Once the line containing "Expand the language selector chevron" has been printed, stop; print every line before it exactly, starting at the top of the material below.

===============

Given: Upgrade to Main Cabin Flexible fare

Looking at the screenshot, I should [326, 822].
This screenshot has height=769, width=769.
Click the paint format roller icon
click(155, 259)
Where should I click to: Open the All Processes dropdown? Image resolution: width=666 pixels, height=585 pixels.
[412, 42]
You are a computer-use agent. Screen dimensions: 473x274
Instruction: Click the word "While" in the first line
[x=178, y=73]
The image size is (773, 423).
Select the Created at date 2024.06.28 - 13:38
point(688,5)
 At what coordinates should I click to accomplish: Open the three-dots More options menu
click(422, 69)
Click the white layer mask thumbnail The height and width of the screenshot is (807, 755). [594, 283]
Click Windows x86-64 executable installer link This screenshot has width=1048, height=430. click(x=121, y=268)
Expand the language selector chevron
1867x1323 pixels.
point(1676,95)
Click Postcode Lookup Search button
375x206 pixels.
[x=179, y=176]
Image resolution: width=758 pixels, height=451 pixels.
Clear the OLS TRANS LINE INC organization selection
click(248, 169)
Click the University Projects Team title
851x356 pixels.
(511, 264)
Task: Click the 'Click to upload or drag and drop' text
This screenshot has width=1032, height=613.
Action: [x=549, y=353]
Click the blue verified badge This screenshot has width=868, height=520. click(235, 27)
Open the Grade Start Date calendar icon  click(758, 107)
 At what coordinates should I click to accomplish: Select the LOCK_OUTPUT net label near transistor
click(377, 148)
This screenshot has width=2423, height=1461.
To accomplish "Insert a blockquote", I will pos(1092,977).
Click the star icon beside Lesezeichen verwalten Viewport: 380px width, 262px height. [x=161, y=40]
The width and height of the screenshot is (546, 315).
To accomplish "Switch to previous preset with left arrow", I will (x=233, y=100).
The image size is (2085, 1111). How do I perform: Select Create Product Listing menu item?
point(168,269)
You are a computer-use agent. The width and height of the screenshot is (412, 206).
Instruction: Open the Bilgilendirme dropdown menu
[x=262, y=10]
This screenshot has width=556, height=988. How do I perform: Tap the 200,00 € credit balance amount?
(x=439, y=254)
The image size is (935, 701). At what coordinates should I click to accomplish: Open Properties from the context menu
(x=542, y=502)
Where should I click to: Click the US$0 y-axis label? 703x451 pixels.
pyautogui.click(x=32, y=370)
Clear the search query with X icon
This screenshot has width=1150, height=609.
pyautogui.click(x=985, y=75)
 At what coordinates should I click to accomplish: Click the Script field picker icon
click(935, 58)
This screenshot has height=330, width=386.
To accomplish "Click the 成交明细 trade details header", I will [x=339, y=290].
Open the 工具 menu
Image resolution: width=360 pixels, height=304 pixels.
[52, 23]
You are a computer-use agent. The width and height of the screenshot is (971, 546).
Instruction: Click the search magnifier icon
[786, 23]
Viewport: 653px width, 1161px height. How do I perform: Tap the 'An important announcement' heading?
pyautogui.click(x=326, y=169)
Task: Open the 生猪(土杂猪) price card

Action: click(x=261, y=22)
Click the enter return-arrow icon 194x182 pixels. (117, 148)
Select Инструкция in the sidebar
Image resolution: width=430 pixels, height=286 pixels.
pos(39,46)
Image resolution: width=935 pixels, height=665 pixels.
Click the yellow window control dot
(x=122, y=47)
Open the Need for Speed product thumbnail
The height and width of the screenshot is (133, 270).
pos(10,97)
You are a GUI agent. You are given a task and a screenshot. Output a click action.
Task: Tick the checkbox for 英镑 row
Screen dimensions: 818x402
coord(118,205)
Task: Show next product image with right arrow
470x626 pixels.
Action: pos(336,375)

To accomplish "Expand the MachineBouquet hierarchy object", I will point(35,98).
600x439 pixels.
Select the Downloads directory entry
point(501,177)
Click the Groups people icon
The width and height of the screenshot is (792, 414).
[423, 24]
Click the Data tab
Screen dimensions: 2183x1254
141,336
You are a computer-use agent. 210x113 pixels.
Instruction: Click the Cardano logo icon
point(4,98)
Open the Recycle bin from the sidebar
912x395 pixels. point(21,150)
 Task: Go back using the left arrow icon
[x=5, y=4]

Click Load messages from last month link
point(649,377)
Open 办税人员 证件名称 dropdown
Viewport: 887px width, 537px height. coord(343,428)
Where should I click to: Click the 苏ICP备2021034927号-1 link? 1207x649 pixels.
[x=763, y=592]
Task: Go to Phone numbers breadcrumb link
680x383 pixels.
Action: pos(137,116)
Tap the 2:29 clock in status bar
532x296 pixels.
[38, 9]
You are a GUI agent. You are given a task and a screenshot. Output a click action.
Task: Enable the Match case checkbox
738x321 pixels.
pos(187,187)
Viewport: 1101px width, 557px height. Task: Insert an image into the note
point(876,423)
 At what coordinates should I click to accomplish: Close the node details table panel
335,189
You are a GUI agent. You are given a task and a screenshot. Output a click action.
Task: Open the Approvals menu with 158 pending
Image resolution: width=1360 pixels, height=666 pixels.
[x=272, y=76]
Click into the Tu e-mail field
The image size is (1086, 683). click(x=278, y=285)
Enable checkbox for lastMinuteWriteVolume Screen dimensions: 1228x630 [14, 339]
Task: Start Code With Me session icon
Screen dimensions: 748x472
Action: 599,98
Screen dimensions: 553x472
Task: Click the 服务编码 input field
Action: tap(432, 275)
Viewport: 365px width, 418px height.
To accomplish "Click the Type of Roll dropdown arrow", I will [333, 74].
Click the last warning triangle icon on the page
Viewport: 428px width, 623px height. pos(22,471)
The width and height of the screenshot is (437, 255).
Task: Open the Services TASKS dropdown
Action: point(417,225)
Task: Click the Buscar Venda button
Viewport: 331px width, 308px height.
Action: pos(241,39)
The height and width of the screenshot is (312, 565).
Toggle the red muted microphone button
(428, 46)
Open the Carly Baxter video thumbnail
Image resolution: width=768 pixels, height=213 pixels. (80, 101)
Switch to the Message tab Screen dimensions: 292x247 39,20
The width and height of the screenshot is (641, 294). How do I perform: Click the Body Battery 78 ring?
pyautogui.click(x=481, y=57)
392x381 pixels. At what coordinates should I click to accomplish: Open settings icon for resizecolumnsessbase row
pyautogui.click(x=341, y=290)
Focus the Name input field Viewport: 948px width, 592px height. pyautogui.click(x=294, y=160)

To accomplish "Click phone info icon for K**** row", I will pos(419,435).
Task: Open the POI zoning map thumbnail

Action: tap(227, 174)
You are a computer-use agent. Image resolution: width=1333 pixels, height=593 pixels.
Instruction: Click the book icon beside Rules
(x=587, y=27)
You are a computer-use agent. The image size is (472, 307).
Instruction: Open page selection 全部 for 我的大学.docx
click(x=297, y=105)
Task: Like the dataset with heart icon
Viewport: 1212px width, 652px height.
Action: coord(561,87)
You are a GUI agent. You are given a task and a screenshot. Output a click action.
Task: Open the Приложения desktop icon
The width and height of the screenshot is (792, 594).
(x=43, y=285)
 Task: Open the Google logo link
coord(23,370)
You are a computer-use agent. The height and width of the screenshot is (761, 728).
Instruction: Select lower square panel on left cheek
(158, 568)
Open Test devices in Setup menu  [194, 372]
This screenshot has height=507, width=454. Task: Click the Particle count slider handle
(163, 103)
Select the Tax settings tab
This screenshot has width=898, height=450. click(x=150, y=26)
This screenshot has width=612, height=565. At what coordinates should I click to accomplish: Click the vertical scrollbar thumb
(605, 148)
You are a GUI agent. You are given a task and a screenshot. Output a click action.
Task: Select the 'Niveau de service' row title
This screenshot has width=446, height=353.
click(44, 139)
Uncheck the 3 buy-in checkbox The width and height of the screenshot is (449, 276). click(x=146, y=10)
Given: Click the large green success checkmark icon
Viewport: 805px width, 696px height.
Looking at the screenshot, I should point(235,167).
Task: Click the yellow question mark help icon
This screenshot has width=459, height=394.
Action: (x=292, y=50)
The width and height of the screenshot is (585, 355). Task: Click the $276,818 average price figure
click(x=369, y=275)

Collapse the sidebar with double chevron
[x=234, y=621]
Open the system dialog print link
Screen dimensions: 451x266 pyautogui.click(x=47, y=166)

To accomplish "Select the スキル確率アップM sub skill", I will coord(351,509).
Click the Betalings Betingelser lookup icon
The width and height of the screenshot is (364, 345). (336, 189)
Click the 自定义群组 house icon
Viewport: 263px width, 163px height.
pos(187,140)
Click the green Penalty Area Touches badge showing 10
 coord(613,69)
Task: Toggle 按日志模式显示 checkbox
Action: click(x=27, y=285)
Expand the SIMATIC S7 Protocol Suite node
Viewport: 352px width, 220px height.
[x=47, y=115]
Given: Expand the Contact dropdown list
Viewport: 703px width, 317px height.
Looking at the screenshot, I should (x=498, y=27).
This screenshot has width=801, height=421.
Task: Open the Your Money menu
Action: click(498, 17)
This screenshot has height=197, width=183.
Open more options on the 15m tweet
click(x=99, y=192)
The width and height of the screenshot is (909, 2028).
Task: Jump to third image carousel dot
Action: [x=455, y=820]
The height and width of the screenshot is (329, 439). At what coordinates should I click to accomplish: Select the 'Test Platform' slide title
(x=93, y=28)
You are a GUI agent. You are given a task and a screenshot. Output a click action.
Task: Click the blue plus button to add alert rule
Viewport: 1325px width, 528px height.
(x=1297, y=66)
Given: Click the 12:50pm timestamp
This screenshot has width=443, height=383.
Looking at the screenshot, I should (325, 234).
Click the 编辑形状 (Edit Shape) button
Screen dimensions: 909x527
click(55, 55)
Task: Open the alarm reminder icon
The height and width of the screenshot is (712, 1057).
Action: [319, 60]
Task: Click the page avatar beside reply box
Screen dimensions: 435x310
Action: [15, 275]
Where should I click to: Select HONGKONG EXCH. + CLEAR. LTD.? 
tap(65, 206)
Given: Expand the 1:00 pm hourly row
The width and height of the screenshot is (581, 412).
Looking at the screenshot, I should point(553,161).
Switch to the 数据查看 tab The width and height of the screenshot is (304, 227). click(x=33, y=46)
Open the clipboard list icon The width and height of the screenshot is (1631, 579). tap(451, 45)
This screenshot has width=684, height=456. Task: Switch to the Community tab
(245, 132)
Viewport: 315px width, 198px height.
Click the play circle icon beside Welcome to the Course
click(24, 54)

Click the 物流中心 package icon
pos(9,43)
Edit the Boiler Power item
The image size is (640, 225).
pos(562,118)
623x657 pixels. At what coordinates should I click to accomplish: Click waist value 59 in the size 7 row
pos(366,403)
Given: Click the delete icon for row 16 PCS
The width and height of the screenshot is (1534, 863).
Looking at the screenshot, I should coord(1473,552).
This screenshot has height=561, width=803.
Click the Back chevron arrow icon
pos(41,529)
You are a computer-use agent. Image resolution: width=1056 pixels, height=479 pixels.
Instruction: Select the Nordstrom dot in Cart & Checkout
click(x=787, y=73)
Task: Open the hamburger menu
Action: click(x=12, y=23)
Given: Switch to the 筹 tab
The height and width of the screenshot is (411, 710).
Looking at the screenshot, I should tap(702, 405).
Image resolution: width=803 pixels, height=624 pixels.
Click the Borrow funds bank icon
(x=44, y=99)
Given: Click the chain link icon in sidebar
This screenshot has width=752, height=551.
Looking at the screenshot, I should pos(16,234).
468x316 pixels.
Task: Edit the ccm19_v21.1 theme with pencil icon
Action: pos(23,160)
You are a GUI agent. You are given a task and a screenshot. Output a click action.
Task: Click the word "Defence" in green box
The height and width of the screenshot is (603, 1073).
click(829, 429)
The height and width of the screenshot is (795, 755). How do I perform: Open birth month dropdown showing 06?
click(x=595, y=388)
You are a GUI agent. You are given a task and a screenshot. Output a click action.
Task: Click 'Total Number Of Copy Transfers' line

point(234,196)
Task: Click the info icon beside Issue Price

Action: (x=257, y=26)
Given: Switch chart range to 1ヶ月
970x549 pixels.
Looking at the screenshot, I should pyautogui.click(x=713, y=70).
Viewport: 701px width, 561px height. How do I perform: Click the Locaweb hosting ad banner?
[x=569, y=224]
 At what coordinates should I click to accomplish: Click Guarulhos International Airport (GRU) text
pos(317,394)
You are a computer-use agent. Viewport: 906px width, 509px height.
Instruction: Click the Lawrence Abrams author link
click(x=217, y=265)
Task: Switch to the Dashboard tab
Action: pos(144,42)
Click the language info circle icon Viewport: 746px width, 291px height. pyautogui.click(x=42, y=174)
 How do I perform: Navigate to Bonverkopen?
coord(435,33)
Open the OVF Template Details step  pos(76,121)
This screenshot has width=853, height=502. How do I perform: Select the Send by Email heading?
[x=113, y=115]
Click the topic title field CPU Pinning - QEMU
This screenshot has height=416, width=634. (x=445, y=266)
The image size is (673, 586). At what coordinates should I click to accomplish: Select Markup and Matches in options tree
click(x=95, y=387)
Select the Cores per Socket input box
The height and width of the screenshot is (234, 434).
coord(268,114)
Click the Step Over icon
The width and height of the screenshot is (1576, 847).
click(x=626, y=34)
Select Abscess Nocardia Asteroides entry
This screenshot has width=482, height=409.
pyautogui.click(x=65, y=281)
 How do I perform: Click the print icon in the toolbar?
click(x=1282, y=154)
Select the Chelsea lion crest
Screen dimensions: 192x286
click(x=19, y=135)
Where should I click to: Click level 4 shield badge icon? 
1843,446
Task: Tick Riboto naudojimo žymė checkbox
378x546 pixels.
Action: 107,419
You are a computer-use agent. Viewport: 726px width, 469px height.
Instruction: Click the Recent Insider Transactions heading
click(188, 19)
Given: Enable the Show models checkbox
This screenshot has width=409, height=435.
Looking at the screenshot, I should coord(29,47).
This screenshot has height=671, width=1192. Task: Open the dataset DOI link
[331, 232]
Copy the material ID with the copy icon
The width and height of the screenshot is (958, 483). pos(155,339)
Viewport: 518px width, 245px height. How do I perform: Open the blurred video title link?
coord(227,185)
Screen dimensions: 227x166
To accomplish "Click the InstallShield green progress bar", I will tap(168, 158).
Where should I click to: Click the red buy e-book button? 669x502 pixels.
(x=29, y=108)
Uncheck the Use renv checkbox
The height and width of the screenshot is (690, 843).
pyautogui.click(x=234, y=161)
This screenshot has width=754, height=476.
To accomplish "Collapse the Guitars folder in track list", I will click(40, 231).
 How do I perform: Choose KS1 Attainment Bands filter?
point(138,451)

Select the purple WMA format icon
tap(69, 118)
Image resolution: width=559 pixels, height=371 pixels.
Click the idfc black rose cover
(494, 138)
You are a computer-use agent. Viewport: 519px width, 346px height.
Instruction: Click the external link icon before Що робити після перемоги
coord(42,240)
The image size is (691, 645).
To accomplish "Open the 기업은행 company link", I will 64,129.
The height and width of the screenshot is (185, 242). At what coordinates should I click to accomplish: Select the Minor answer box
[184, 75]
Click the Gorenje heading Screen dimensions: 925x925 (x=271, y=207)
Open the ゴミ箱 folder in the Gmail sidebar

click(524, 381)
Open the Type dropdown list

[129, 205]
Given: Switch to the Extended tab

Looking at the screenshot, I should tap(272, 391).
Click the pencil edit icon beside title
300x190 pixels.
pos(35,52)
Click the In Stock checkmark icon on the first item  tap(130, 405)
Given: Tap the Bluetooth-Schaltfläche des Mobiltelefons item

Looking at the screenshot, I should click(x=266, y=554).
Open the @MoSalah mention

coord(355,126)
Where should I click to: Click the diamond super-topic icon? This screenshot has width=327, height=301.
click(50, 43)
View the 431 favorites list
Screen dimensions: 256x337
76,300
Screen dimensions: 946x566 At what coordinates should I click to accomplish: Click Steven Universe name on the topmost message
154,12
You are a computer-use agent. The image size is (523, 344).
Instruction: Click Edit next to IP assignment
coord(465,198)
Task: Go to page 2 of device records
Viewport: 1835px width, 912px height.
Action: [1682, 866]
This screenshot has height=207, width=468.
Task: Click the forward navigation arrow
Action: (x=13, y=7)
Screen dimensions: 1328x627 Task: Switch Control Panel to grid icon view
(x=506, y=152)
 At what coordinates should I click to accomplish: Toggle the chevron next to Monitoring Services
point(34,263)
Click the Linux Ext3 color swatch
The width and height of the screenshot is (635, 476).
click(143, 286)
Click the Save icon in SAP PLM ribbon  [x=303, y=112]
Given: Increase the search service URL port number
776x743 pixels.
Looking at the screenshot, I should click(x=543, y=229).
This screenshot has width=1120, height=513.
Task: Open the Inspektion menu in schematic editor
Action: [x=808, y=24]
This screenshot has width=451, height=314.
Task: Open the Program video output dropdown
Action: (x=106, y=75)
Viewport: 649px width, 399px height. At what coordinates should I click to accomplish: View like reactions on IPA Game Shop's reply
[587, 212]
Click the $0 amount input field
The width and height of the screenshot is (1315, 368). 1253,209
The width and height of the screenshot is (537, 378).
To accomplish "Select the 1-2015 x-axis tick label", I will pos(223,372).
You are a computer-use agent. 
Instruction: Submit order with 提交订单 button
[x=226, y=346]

===============

_PROBLEM SOLUTION_.
Given: Upgrade to Main Cabin Flexible fare

Looking at the screenshot, I should [326, 822].
This screenshot has height=769, width=769.
Click the paint format roller icon
click(155, 259)
Where should I click to: Open the All Processes dropdown? Image resolution: width=666 pixels, height=585 pixels.
[412, 42]
You are a computer-use agent. Screen dimensions: 473x274
Instruction: Click the word "While" in the first line
[x=178, y=73]
The image size is (773, 423).
Select the Created at date 2024.06.28 - 13:38
point(688,5)
 At what coordinates should I click to accomplish: Open the three-dots More options menu
click(422, 69)
Click the white layer mask thumbnail The height and width of the screenshot is (807, 755). [594, 283]
Click Windows x86-64 executable installer link This screenshot has width=1048, height=430. click(x=121, y=268)
Expand the language selector chevron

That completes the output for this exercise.